The 2011 GoDaddy.com Bowl, the twelfth edition of the college football bowl game, was played at Ladd–Peebles Stadium in Mobile, Alabama on January 6, 2011. The game was telecast on ESPN and matched Miami from the MAC versus Middle Tennessee from the Sun Belt. Previously, the bowl game was known as the GMAC Bowl.

==Teams==
===Middle Tennessee===

This was Middle Tennessee's first bowl appearance in the GoDaddy.com Bowl. Entering the game, offense leaders for the Blue Raiders were RB Phillip Tanner (149 att., 841 yds. rushing, 11 TDs), QB Dwight Dasher (127 of 222 passes, 1,388 yards, 6 TDs) and WR Malcolm Beyah (27 rec., 364 yds., 2 TDs). Defensively, the team was led by DB Jeremy Kellem (101 tackles, 1.5 tfl, 2 INT), DE Jamari Lattimore (64 tackles, 14.5 tfl, 11.0 sacks) and LB Darin Davis (73 tackles, 8.0 tfl, 3.5 sacks, 3 interceptions).

===Miami===

This was Miami's second appearance in this bowl game; they played in the 2003 edition when it was under the name GMAC Bowl. Miami was one of the most improved program in the country, capped a dramatic turnaround season by winning the 2010 marathon MAC Football Championship. The RedHawks defeated Northern Illinois, 26–21, with a touchdown
with 33 seconds left in regulation. Miami clinched the East Division with a 23–3 win over Temple on November 23.

==Game summary==
===Scoring summary===

| Scoring play | Score |
1st quarter
| MT – Phillip Tanner 18-yard run (Alan Gendreau kick), 4:37 | MT 7–0 |
| Miami – Thomas Merriweather 3-yard run (Trevor Cook kick), 2:29 | TIE 7–7 |
| MT – Dwight Dasher 51-yard run (Gendreau kick), 0:40 | MT 14–7 |
2nd quarter
| Miami – Thomas Merriweather 3-yard run (Trevor Cook Kick), 13:11 | TIE 14–14 |
3rd quarter
| Miami – Dayonne Nunley 52-yard interception return (Trevor Cook Kick), 13:22 | Miami 21–14 |
| MT – Phillip Tanner 54-yard run (Alan Gendreau Kick), 12:32 | TIE 21–21 |
| Miami – Chris Givens 17-yard pass from Austin Boucher (Trevor Cook Kick), 00:54 | Miami 28–21 |
4th quarter
| Miami – Nick Harwell 5-yard pass from Austin Boucher (Trevor Cook Kick), 5:25 | Miami 35–21 |

===Statistics===

| Statistics | Middle Tennessee | Miami |
|---|---|---|
| First downs | 15 | 22 |
| Total offense, plays - yards | 61–372 | 78–431 |
| Rushes-yards (net) | 32–211 | 40–134 |
| Passing yards (net) | 161 | 297 |
| Passes, Comp-Att-Int | 18–29–4 | 23–38–2 |
| Time of Possession | 21:02 | 38:58 |

==Notes==
- This was the first meeting between these two teams.
- Miami became the first FBS team ever to follow a 10-loss season with a 10-win season; the RedHawks went 1–11 the previous season.
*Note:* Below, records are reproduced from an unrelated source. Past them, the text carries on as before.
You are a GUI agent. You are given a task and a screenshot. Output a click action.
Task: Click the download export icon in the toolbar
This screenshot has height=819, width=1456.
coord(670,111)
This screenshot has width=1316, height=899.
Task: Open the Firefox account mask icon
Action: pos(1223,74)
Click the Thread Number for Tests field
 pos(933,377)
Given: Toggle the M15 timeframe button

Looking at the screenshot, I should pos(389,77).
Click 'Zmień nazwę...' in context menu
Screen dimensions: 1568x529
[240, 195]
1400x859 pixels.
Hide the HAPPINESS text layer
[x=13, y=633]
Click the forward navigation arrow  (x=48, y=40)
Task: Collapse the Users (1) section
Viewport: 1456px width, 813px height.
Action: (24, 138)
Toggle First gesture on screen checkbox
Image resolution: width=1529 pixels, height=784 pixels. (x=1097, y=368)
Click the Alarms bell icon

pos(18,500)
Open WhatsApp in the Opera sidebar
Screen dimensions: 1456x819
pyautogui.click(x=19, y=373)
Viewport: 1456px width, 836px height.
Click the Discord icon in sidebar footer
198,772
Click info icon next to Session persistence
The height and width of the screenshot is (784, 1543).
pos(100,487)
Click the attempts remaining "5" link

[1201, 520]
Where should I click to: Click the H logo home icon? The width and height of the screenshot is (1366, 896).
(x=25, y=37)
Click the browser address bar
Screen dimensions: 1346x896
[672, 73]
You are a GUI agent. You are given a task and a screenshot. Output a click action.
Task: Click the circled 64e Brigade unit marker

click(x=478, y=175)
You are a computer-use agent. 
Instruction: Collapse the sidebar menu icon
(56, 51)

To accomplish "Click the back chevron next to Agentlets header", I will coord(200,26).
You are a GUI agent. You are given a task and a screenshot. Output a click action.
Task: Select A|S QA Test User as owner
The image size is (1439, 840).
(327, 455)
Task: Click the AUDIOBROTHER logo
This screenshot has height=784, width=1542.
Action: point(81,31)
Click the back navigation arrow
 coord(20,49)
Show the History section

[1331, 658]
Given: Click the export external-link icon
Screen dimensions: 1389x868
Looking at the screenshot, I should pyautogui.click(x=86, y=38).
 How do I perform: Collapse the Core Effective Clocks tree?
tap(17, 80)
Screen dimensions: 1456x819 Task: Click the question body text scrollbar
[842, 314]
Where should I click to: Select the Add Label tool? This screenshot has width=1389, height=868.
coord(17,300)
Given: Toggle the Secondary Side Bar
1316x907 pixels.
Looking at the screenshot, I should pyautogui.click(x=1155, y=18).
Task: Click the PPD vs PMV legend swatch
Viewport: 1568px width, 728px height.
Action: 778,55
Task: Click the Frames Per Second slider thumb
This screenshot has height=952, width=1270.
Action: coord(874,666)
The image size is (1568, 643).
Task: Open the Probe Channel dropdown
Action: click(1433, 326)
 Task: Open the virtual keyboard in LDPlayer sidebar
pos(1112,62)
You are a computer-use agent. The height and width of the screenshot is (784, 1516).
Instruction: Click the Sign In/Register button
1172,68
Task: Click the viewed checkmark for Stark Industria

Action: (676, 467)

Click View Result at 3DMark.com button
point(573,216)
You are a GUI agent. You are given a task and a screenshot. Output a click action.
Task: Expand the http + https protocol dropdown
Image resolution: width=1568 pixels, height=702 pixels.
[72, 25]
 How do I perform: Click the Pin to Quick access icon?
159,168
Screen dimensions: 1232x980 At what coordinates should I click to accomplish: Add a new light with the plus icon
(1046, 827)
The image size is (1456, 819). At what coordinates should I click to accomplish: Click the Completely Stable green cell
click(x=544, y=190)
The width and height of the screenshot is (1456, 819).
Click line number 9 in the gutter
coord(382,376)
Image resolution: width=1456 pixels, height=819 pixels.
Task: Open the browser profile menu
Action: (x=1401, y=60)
However, this was not the biggest turnaround in FBS history as measured by games. The FBS record turnaround by that measure remains the 8 1/2-game turnaround by Hawaiʻi from 0–12 in 1999 to 9–4 in 2000. Miami's turnaround from 1–11 to 10–4 amounted to an 8-game turnaround.